----- INPUT ROWS -----
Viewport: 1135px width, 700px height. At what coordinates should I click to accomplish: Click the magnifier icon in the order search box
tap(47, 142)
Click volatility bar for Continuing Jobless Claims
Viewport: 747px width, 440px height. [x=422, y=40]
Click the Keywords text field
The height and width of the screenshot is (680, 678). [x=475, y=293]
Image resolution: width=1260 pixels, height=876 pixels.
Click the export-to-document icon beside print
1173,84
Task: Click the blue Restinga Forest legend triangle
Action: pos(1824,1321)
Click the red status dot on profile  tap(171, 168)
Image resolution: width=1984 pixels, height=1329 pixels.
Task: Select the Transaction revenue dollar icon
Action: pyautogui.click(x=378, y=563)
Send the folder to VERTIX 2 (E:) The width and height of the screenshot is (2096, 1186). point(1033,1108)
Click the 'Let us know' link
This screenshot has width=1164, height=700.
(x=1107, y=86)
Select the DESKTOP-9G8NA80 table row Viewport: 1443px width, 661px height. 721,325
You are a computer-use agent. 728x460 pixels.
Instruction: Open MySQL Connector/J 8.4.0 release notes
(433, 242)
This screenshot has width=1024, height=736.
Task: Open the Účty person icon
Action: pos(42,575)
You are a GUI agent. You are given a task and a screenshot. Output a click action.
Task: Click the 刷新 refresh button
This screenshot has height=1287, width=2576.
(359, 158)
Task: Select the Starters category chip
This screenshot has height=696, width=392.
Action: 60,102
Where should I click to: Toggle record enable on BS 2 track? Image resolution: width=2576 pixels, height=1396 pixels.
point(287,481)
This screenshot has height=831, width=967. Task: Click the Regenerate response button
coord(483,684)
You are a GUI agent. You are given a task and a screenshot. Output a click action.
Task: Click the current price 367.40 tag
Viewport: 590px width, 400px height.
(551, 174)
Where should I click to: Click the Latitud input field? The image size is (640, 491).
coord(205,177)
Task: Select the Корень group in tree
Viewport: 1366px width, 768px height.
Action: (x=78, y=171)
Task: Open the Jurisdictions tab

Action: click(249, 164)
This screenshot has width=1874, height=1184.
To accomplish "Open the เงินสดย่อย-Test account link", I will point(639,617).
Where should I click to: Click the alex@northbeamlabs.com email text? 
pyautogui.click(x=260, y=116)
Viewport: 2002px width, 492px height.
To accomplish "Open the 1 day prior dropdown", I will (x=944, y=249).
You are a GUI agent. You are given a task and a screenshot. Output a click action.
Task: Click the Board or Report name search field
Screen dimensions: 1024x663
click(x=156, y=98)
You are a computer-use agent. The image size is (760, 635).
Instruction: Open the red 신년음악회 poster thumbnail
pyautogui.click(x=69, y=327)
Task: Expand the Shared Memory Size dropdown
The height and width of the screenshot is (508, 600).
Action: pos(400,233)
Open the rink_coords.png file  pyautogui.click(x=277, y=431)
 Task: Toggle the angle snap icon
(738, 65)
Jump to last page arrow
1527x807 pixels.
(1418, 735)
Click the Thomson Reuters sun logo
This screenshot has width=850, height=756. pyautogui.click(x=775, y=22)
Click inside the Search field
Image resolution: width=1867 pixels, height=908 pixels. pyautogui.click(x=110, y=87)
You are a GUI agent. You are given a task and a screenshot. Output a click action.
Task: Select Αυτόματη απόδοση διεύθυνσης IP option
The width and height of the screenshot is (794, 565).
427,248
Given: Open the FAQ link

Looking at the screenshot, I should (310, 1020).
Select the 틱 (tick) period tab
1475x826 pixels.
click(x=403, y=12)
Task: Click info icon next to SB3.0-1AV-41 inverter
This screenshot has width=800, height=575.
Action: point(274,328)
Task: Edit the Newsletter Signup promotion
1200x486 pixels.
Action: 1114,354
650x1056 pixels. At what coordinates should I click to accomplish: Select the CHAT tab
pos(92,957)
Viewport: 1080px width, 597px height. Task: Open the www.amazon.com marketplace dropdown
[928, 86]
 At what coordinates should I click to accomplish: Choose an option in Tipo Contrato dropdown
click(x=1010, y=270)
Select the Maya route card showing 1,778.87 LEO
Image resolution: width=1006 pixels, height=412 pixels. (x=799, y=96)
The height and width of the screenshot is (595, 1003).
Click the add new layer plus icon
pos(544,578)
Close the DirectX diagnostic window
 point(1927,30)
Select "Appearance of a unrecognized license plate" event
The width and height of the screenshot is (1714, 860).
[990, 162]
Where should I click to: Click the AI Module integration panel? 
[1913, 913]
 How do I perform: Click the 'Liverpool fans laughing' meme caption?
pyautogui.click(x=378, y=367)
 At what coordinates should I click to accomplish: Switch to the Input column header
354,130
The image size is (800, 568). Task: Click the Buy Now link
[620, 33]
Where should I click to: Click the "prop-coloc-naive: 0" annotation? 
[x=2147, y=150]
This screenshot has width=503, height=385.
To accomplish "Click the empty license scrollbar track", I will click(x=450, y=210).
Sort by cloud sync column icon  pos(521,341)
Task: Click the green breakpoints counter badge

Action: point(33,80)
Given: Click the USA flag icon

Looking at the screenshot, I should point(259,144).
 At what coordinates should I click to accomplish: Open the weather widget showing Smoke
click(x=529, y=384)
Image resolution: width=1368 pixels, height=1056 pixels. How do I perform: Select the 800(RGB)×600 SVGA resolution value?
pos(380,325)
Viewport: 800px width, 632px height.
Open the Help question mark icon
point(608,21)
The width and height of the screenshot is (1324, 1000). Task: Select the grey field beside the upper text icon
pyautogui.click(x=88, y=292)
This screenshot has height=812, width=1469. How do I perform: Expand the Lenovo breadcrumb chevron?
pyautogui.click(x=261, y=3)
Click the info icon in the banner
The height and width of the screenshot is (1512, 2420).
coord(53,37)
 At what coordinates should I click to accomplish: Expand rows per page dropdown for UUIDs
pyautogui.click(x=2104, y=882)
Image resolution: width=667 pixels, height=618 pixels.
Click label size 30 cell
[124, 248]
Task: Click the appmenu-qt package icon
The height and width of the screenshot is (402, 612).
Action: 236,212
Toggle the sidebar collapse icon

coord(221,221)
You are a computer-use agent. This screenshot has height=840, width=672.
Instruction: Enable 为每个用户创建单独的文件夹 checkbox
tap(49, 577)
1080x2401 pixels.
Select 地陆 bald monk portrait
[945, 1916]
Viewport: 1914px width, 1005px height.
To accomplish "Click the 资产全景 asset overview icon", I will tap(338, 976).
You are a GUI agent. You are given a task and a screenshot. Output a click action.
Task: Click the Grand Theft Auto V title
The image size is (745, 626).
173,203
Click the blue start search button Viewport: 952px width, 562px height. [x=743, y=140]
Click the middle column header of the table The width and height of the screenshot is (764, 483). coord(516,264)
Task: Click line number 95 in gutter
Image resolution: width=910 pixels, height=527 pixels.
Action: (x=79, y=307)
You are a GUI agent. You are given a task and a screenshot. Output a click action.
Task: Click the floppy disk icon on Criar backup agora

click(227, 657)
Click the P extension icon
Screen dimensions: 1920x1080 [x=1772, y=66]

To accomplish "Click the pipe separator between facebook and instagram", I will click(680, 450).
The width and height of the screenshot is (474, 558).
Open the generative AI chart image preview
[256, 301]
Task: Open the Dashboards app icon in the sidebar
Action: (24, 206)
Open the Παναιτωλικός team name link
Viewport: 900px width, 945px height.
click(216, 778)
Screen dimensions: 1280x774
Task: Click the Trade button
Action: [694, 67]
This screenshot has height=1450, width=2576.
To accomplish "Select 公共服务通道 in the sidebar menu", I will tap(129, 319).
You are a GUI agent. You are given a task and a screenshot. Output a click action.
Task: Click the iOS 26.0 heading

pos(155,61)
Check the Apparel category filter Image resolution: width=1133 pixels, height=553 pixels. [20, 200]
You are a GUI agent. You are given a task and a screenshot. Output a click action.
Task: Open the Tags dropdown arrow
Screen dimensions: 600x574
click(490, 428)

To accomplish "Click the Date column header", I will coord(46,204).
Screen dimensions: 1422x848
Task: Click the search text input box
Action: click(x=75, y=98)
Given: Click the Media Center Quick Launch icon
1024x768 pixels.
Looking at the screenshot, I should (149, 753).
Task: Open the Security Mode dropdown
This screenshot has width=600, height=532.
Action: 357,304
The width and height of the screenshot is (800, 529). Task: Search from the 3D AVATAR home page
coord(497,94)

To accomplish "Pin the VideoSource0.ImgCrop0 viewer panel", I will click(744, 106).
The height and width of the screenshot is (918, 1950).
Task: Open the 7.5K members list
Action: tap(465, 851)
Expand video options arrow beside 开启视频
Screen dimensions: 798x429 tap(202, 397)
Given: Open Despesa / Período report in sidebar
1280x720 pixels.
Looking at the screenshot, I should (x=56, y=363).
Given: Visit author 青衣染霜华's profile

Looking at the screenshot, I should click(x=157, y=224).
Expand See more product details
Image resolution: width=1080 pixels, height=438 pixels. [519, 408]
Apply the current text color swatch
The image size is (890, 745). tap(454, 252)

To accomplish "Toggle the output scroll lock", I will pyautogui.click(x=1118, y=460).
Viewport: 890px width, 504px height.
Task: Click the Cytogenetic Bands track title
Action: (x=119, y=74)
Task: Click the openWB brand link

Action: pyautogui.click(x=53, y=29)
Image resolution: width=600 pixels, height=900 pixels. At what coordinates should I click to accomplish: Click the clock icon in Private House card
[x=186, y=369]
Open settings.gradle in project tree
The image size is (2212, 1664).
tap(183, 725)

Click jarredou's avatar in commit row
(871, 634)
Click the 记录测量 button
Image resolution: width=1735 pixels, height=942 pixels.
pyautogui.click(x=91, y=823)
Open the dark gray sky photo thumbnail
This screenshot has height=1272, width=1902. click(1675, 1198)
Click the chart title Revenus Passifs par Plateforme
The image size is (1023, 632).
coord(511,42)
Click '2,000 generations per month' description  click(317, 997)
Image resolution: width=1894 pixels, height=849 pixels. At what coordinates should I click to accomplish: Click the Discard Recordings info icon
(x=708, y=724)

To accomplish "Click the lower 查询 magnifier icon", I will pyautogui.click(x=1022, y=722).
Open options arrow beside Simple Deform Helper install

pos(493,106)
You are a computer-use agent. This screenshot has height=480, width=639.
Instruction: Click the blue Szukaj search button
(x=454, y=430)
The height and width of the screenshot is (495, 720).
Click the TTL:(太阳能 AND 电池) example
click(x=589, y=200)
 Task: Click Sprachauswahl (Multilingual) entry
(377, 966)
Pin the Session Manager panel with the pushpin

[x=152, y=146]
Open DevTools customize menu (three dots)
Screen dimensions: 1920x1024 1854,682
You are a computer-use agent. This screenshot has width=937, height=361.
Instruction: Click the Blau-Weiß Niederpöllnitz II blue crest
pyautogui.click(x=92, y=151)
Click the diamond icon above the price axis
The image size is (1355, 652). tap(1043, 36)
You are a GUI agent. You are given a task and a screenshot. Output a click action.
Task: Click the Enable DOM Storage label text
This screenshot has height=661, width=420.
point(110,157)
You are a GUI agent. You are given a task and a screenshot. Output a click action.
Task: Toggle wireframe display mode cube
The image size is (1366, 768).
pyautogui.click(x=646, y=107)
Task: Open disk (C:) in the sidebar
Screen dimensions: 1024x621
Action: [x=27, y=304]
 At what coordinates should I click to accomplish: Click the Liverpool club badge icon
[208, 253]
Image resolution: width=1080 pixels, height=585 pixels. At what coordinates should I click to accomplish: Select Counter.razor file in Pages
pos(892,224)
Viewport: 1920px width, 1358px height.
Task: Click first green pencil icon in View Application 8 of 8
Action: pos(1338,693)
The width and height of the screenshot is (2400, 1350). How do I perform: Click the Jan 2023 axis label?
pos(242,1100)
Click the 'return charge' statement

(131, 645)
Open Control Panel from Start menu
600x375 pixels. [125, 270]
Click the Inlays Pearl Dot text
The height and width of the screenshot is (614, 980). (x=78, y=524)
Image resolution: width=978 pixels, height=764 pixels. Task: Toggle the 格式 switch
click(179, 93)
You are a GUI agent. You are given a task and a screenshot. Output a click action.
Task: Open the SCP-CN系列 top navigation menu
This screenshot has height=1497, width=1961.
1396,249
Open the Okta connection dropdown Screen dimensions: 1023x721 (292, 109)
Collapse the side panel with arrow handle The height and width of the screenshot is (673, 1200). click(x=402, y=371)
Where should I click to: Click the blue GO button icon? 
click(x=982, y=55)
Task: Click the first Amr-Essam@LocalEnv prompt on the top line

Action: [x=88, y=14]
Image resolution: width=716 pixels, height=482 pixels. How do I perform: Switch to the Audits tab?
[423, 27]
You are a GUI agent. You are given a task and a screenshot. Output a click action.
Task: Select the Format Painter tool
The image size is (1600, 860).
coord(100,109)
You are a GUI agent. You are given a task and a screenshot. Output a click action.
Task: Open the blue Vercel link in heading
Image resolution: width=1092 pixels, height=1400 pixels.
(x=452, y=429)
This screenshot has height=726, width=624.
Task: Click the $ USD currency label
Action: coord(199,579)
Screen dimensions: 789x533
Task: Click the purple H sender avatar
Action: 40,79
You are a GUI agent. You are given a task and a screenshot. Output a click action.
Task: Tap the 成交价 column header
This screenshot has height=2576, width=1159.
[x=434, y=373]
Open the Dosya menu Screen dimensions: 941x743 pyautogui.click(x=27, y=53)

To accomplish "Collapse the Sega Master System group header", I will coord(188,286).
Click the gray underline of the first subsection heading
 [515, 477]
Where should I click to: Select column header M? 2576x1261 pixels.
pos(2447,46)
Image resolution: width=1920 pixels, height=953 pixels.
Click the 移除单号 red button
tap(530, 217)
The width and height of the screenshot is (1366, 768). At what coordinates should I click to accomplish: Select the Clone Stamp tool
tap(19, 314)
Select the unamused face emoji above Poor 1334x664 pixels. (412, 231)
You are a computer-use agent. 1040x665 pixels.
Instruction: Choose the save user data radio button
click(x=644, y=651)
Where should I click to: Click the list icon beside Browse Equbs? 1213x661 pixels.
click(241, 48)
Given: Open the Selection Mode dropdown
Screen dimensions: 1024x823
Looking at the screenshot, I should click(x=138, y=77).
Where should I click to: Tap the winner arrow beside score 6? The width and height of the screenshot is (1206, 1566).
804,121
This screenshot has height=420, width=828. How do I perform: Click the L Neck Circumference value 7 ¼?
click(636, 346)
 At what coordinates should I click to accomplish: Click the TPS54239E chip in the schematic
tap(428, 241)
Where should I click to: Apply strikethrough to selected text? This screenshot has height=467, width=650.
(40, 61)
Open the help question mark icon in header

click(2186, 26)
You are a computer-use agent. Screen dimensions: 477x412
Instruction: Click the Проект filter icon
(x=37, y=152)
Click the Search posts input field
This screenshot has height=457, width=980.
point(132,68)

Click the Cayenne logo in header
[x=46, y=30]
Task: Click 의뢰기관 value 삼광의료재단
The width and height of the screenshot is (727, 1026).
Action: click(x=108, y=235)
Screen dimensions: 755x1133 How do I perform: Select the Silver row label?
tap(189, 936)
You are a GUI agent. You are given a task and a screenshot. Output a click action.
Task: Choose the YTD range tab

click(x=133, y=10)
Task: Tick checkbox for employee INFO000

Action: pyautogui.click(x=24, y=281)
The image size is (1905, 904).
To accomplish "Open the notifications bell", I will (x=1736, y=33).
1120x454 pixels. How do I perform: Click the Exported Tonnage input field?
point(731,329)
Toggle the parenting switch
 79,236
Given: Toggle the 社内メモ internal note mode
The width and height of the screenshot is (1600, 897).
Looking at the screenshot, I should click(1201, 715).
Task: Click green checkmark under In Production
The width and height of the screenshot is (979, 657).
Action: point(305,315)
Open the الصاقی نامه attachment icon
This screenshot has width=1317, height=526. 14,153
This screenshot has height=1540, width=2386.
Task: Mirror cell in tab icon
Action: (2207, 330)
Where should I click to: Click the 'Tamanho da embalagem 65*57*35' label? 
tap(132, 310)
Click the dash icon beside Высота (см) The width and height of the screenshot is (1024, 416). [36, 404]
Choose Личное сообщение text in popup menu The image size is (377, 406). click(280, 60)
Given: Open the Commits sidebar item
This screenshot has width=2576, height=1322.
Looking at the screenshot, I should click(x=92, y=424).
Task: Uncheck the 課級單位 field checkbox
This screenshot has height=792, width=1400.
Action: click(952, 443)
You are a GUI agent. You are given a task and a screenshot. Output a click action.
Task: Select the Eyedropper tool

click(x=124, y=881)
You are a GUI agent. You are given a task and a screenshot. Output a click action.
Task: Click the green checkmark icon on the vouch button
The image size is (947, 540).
-----
→ WHAT TO PRODUCE:
Reproduce the stretch of lines above from the very first one through the line containing "Action: pos(42,575)", keeping every character unchanged.

→ ANSWER TO THIS TASK:
Viewport: 1135px width, 700px height. At what coordinates should I click to accomplish: Click the magnifier icon in the order search box
tap(47, 142)
Click volatility bar for Continuing Jobless Claims
Viewport: 747px width, 440px height. [x=422, y=40]
Click the Keywords text field
The height and width of the screenshot is (680, 678). [x=475, y=293]
Image resolution: width=1260 pixels, height=876 pixels.
Click the export-to-document icon beside print
1173,84
Task: Click the blue Restinga Forest legend triangle
Action: pos(1824,1321)
Click the red status dot on profile  tap(171, 168)
Image resolution: width=1984 pixels, height=1329 pixels.
Task: Select the Transaction revenue dollar icon
Action: pyautogui.click(x=378, y=563)
Send the folder to VERTIX 2 (E:) The width and height of the screenshot is (2096, 1186). point(1033,1108)
Click the 'Let us know' link
This screenshot has width=1164, height=700.
(x=1107, y=86)
Select the DESKTOP-9G8NA80 table row Viewport: 1443px width, 661px height. 721,325
You are a computer-use agent. 728x460 pixels.
Instruction: Open MySQL Connector/J 8.4.0 release notes
(433, 242)
This screenshot has width=1024, height=736.
Task: Open the Účty person icon
Action: pos(42,575)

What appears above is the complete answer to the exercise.